I don’t share your concerns about simulacra or cheapening, because in this case, the style is the substance. It’s not just a cosmetic overlay; it fundamentally alters how we perceive and emotionally engage with a scene. And at any rate, the Ghibli aesthetic is too coherent, too complete in its internal logic, to be diminished by misuse or overuse. People can wear it wrong, but they can’t break it.
What’s especially interesting to me right now is that I’ve gained the ability you refer to as “Miyazaki goggles.” Today, for example, I was repeatedly able to briefly summon that warm, quiet beauty while looking at my environment. And when I was with a close relative who seemed slightly frail, the moment I mentally applied the Ghibli filter, I instantly teared up and had a huge emotional reaction. A minute later I tried again, and the same thing happened.

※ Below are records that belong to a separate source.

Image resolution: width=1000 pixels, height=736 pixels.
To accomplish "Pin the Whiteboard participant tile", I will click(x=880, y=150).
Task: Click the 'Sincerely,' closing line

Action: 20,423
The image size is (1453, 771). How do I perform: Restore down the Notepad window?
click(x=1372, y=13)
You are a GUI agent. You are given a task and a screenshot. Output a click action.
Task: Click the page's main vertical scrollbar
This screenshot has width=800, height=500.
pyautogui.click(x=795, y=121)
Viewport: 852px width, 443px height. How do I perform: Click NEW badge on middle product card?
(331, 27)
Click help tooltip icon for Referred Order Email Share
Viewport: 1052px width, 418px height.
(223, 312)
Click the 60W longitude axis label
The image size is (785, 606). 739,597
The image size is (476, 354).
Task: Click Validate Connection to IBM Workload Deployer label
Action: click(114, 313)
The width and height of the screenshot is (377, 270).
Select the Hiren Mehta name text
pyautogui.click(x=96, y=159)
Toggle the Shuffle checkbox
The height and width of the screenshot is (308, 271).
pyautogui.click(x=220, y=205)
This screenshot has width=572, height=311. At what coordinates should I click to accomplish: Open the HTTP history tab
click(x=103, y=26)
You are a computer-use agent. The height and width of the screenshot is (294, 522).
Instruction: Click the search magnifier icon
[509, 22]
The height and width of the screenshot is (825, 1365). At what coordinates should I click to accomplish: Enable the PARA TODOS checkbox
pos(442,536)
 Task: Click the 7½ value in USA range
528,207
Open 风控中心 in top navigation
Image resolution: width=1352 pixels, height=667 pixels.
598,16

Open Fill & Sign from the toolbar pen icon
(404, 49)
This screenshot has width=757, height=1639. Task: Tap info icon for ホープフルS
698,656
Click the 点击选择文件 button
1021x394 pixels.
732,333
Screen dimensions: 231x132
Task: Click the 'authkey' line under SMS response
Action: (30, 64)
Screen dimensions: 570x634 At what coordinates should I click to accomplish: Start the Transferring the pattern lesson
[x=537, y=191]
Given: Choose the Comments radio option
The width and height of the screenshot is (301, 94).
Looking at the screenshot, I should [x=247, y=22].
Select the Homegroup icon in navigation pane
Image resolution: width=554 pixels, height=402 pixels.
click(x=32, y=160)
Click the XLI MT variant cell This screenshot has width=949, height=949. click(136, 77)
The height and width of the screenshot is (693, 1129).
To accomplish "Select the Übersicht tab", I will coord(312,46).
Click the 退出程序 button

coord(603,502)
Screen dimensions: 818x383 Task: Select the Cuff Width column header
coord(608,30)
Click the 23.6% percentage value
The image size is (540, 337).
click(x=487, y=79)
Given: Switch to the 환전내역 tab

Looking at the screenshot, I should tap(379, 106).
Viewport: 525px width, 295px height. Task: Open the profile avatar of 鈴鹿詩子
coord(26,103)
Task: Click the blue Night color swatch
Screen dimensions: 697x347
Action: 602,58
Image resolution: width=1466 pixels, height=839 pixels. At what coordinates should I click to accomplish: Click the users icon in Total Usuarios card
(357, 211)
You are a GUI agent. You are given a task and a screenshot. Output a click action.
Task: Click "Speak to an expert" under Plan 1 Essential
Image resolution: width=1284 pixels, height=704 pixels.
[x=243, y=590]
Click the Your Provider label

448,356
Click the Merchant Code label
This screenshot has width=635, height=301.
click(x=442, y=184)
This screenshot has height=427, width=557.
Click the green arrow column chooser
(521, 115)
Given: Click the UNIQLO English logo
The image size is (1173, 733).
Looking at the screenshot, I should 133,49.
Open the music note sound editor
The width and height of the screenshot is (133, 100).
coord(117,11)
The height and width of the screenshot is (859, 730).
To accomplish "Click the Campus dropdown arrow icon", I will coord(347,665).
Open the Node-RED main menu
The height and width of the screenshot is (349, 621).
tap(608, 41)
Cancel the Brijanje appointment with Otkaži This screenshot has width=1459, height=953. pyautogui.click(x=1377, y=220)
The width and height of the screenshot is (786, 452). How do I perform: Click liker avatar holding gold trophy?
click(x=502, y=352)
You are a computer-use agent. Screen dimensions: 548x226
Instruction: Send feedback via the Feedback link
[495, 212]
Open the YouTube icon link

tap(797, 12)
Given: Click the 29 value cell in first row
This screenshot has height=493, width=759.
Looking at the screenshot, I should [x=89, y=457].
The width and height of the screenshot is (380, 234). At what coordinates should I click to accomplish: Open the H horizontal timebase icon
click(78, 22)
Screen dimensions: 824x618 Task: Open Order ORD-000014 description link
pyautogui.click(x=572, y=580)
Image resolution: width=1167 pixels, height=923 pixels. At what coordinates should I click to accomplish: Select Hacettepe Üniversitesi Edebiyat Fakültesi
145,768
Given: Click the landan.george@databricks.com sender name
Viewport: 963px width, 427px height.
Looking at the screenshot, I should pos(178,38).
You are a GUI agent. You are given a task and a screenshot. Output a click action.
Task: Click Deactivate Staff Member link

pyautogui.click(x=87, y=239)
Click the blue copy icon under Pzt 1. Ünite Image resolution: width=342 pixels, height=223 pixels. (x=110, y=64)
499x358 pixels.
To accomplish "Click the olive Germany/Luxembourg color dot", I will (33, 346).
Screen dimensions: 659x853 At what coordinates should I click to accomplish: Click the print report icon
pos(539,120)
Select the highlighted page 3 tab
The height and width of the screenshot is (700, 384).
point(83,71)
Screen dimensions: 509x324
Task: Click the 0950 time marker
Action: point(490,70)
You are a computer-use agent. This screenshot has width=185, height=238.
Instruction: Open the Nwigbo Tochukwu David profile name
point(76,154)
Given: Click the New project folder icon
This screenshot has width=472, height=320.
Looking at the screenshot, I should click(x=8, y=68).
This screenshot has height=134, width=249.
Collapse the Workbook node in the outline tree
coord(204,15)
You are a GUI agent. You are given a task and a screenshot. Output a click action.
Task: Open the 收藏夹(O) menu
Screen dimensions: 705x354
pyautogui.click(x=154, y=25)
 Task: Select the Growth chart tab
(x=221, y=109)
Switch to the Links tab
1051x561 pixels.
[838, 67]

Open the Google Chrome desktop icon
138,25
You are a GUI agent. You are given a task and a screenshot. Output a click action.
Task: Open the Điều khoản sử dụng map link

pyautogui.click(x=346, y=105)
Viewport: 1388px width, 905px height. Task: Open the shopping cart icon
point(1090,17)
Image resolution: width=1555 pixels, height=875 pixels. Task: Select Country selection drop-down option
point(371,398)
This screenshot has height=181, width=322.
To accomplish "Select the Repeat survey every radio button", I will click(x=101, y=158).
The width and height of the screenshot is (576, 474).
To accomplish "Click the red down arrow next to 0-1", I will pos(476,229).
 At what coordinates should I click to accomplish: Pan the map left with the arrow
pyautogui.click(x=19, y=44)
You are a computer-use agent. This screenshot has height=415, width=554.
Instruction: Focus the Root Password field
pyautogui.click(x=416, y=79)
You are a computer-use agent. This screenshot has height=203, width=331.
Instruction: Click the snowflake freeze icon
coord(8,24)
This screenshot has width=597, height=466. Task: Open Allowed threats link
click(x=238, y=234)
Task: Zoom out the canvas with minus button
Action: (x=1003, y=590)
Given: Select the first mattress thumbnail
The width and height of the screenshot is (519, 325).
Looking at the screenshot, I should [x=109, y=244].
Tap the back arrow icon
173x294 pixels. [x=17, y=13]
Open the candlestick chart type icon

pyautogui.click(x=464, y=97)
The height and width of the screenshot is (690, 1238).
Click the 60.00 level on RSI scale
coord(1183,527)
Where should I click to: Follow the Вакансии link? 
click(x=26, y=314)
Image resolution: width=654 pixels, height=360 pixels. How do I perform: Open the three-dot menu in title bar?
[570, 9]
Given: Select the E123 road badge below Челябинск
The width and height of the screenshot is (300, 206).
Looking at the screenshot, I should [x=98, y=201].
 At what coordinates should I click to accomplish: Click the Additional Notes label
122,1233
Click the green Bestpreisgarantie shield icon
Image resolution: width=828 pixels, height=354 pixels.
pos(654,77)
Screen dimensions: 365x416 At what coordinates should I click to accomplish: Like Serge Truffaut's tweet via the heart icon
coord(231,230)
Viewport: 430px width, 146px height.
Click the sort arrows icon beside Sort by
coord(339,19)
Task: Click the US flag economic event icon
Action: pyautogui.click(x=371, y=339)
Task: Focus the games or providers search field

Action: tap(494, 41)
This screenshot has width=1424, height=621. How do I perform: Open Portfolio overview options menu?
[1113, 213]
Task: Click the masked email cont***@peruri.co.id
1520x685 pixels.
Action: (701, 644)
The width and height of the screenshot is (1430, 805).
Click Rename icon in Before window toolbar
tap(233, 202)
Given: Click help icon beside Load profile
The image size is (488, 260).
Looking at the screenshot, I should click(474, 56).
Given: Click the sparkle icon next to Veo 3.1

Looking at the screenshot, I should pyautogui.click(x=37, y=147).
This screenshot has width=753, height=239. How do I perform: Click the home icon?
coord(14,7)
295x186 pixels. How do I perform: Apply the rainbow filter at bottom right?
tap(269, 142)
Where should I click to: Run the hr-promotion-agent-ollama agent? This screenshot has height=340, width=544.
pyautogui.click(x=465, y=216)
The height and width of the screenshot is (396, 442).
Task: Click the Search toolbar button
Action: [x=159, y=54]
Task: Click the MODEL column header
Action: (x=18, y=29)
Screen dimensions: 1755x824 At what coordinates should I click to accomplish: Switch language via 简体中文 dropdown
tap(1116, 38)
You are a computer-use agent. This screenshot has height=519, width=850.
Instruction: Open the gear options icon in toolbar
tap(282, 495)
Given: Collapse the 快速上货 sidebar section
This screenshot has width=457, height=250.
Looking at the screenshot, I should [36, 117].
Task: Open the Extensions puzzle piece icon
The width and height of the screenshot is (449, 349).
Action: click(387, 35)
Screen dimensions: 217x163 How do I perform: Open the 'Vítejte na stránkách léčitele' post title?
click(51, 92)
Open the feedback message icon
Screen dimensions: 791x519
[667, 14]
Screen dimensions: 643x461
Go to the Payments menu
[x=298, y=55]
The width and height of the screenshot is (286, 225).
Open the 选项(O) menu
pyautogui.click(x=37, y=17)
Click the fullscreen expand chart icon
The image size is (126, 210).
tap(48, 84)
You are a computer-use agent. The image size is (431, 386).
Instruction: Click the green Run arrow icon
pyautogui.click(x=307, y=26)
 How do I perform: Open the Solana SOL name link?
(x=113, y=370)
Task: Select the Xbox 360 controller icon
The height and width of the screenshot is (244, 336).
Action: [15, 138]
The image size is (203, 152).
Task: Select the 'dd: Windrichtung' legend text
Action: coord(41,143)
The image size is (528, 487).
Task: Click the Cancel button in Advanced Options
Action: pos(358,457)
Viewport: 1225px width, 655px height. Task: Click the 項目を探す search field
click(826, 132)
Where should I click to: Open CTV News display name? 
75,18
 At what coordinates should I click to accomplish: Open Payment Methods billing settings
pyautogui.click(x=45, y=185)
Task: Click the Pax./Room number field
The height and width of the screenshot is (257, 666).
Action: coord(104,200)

Repeated exposure to the reality transfer seems to teach you a new language, one that lets you do new things. After seeing so many A-to-B examples of Ghiblification, I have learned a heuristic for what photorealism could feel like under that lens, and can now easily switch to it. It’s not that I vividly visualize everything in Ghibli style, but I do vividly experience the value shift it brings. At most I might see Ghibli very faintly superimposed, abstractly even, but I can predict the vectors of what would change, and those shifts immediately alter my emotional reading of the scene. So perhaps over time, the Ghibli reality transfer will help us become more sensitive, appreciative, compassionate and easily able to expand our circle of concern. One caveat: I work with images constantly and have for a long time, so I might already have been more adept at mental visual transformation than most people.
Related to this idea of “learning a new language that lets you do new things,” I’ve also been wanting to share something cool I trained myself to do: I wore an eyepatch over one eye and just went about daily life like that, switching eyes a couple times a day. And after a week or two, I started being able to perceive depth on a 2D screen. As long as one of my eyes is covered while I watch a movie, I can actually perceive the 3D, especially when there are strong depth cues like a moving camera or shallow focus. It’s like my brain learned to estimate depth when binocular vision was disabled by predicting what the other eye would’ve contributed. Again, maybe I only pulled this off because I work with images a lot.
You’re likely right – my ability to mentally apply the “Miyazaki goggles” and feel the value shift is probably not what’s happening for most people, or even many.
For me, it’s probably a combination of factors: my background working extensively with images, the conceptual pathways formed during writing the original post above, and preexisting familiarity with the aesthetic from Nausicaä of the Valley of the Wind, Castle in the Sky, Kiki’s Delivery Service, Princess Mononoke, Spirited Away, Howl’s Moving Castle, Tales from Earthsea, Ponyo, and Arrietty.
But crucially, I share your optimism about the potential. I do think this is a skill others could cultivate with deliberate practice. Now that we’ve seen this kind of reality transfer is possible, perhaps methods and best practices could eventually be developed and tested to guide that learning.